Jest rok 1957, kiedy to do Polski wraca z Anglii Fabian Apanowicz - muzyk, kochający swój zawód ponad wszystko. Powrót mężczyzny do Ciechocinka spotyka się dużym zainteresowaniem wśród miejscowej ludności, tym bardziej iż pewnego poranka sam Fabian dostarcza ludziom powody do plotkowania, a także zaczyna się nim interesować władza ludowa. Jednak główny bohater nie przejmuje się tym zbytnio i robi to, co lubi - gra muzykę, przyczyniając się do tego, iż znajduje coraz liczniejsze grono, które ma wspólne zainteresowanie co on i tworzą band. Band muzyczny, który stanie się odskocznią od szarej rzeczywistości, ale też sensem życia, dla niektórych jego członków. Coraz większym zainteresowaniem cieszy się nie tylko zespół, ale i osoba Fabiana, w którym duży się piękna Modesta. Co wyniknie z powrotu głównego bohatera, oraz jak potoczą się losy zespołu? Przekonajcie się sami...
Po obejrzeniu filmu, który bardzo mi się podobał, zapragnęłam przeczytać książkę Włodzimierza Kowalewskiego, na podstawie której powstał film. Oczywiście sięgając po książkę, byłam pewna, że filmowa adaptacja będzie nieco różnić się od książkowego oryginału. Ale im więcej czytałam stron, to tym mniej mi pewne różnice przeszkadzały, ponieważ książka jest napisana świetnie zarówno pod względem stylistycznym jak i umiejętnie jest rozłożona akcja: która raz przyspiesza, raz spowalnia, a raz bawi, nieraz smuci, a czasami przyczynia się do zastanowienia nad własnym życiem oraz nad naszą polską historią. Jednak nie trudno nie zauważyć, że jest to powieść pisana z ironią o naszych wadach, zaletach - tych narodowych i tych ludzkich.

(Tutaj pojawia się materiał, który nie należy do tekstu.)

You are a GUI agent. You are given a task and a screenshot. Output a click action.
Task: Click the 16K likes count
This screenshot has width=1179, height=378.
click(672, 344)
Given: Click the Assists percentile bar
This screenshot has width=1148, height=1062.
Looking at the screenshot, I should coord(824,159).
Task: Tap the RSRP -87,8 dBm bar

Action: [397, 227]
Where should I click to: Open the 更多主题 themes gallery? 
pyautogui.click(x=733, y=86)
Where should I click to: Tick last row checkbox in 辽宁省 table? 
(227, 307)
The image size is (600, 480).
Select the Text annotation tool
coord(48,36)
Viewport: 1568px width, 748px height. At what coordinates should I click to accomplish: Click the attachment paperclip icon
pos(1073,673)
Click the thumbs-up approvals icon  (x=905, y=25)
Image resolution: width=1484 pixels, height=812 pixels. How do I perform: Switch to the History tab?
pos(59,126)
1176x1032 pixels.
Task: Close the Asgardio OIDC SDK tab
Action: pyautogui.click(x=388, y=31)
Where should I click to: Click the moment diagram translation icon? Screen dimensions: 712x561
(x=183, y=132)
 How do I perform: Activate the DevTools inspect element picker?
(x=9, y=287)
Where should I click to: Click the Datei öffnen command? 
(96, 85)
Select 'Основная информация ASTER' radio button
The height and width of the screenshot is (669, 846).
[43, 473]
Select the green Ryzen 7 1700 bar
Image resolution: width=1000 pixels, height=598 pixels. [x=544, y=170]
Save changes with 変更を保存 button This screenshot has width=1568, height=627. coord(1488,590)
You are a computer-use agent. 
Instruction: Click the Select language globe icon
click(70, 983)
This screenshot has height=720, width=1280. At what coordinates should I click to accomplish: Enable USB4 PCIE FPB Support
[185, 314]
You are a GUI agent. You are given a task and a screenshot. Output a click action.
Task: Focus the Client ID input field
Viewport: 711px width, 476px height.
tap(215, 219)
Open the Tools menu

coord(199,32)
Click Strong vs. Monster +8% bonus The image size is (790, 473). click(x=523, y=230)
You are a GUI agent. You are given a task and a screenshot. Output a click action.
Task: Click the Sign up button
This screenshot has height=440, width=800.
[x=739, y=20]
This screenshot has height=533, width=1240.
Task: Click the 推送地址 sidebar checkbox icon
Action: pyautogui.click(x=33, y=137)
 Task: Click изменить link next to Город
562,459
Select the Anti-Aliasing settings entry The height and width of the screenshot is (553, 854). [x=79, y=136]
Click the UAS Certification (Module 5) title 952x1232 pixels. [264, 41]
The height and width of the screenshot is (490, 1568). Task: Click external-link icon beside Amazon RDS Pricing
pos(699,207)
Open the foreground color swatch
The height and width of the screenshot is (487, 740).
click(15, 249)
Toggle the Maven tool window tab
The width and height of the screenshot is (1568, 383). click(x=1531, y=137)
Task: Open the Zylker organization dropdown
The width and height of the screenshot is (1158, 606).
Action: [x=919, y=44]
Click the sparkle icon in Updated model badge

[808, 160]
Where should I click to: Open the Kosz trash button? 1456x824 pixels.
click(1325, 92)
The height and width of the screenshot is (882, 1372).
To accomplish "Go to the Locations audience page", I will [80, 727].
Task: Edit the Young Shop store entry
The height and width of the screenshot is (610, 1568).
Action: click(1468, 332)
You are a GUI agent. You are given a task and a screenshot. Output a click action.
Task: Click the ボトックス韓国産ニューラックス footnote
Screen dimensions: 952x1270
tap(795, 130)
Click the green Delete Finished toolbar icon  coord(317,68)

Jednak jest to opowieść, którą czyta się z wypiekami, która niemalże na każdej stronie czymś nas zaskakuje. A bohaterowie są godni uwagi, każdego da się lubić mniej lub bardziej.
Książkę polecam, tym bardziej iż trwają wakacje, sprzyjające takim lekturom, szczególnie w Ciechocinku. Ale nie tylko. Polecam zarówno tym starszym i młodszym; fanom muzyki i ludziom, którzy pragną powspominać dawne dzieje :) Zachęcam.
Książkę przeczytałam dzięki uprzejmości Wydawnictwa Marginesy.
Tytuł: Excentrycy
Autor: Włodzimierz Kowalewski
Wydawnictwo: Marginesy
Miejsce i rok wydania: Warszawa, 2015
Ilość stron: 320
Okładka: miękka
Wydanie: pierwsze w tej edycji
Nie słyszałam o tej książce. Może się skuszę.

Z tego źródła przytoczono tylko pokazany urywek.